=== DIRECTIONS FOR THIS TASK ===
Reproduce these records verbatim, everything from the line containing "884x486 pixels." down to the line containing "Looking at the screenshot, I should coord(766,825).", both lines included.
►
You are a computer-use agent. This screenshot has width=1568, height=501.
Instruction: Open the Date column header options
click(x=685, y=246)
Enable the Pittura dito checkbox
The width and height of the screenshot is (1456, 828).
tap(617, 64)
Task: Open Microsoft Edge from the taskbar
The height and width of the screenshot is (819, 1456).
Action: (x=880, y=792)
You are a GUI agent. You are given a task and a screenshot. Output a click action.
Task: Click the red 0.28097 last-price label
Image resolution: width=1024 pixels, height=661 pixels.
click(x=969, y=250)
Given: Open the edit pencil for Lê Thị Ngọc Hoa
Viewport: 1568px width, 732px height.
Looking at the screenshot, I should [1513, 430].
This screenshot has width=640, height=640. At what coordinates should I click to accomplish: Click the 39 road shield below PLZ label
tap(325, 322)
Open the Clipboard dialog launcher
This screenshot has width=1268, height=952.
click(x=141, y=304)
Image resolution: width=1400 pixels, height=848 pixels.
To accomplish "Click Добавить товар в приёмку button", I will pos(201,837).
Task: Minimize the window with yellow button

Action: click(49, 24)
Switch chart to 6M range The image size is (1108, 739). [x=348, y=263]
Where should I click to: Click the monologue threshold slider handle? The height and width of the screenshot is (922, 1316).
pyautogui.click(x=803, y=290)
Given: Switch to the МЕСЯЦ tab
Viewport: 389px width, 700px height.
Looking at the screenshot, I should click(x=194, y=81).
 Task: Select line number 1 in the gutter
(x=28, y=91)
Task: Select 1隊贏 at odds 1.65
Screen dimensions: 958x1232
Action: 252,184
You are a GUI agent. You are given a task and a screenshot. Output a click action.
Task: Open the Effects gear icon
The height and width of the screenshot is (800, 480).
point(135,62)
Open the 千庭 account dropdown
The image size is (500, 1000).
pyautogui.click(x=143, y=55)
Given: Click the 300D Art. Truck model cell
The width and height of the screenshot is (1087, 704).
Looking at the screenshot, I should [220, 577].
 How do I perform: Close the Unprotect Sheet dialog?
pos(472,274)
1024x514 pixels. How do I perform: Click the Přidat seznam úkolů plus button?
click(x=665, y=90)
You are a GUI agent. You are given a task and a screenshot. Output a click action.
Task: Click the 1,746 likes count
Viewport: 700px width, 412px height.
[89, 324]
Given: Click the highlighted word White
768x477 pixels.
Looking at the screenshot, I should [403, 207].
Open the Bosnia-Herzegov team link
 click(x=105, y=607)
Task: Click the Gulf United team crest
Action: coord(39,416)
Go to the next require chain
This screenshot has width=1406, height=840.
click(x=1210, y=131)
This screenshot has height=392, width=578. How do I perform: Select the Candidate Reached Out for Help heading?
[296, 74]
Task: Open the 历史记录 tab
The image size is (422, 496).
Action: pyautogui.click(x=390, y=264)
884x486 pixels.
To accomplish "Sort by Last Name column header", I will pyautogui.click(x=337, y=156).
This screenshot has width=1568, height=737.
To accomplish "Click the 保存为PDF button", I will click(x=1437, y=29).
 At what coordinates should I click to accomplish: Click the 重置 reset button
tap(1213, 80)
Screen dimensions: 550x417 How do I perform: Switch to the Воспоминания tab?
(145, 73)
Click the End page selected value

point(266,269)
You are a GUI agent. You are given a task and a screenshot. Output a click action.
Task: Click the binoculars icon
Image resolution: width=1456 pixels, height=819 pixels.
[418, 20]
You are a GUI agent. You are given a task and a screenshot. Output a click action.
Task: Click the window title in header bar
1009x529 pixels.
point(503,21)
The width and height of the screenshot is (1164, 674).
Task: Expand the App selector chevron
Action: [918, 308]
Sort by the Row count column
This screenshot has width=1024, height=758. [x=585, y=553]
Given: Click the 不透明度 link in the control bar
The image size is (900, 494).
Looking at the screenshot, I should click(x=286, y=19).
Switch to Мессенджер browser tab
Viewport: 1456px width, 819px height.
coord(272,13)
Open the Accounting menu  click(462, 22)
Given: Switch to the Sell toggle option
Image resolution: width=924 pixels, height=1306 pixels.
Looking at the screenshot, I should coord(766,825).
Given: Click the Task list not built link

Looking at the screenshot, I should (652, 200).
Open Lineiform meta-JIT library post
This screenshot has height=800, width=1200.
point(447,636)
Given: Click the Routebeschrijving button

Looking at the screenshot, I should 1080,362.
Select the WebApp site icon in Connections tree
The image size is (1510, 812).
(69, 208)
◄
=== TASK RESPONSE ===
884x486 pixels.
To accomplish "Sort by Last Name column header", I will pyautogui.click(x=337, y=156).
This screenshot has width=1568, height=737.
To accomplish "Click the 保存为PDF button", I will click(x=1437, y=29).
 At what coordinates should I click to accomplish: Click the 重置 reset button
tap(1213, 80)
Screen dimensions: 550x417 How do I perform: Switch to the Воспоминания tab?
(145, 73)
Click the End page selected value

point(266,269)
You are a GUI agent. You are given a task and a screenshot. Output a click action.
Task: Click the binoculars icon
Image resolution: width=1456 pixels, height=819 pixels.
[418, 20]
You are a GUI agent. You are given a task and a screenshot. Output a click action.
Task: Click the window title in header bar
1009x529 pixels.
point(503,21)
The width and height of the screenshot is (1164, 674).
Task: Expand the App selector chevron
Action: [918, 308]
Sort by the Row count column
This screenshot has width=1024, height=758. [x=585, y=553]
Given: Click the 不透明度 link in the control bar
The image size is (900, 494).
Looking at the screenshot, I should click(x=286, y=19).
Switch to Мессенджер browser tab
Viewport: 1456px width, 819px height.
coord(272,13)
Open the Accounting menu  click(462, 22)
Given: Switch to the Sell toggle option
Image resolution: width=924 pixels, height=1306 pixels.
Looking at the screenshot, I should coord(766,825).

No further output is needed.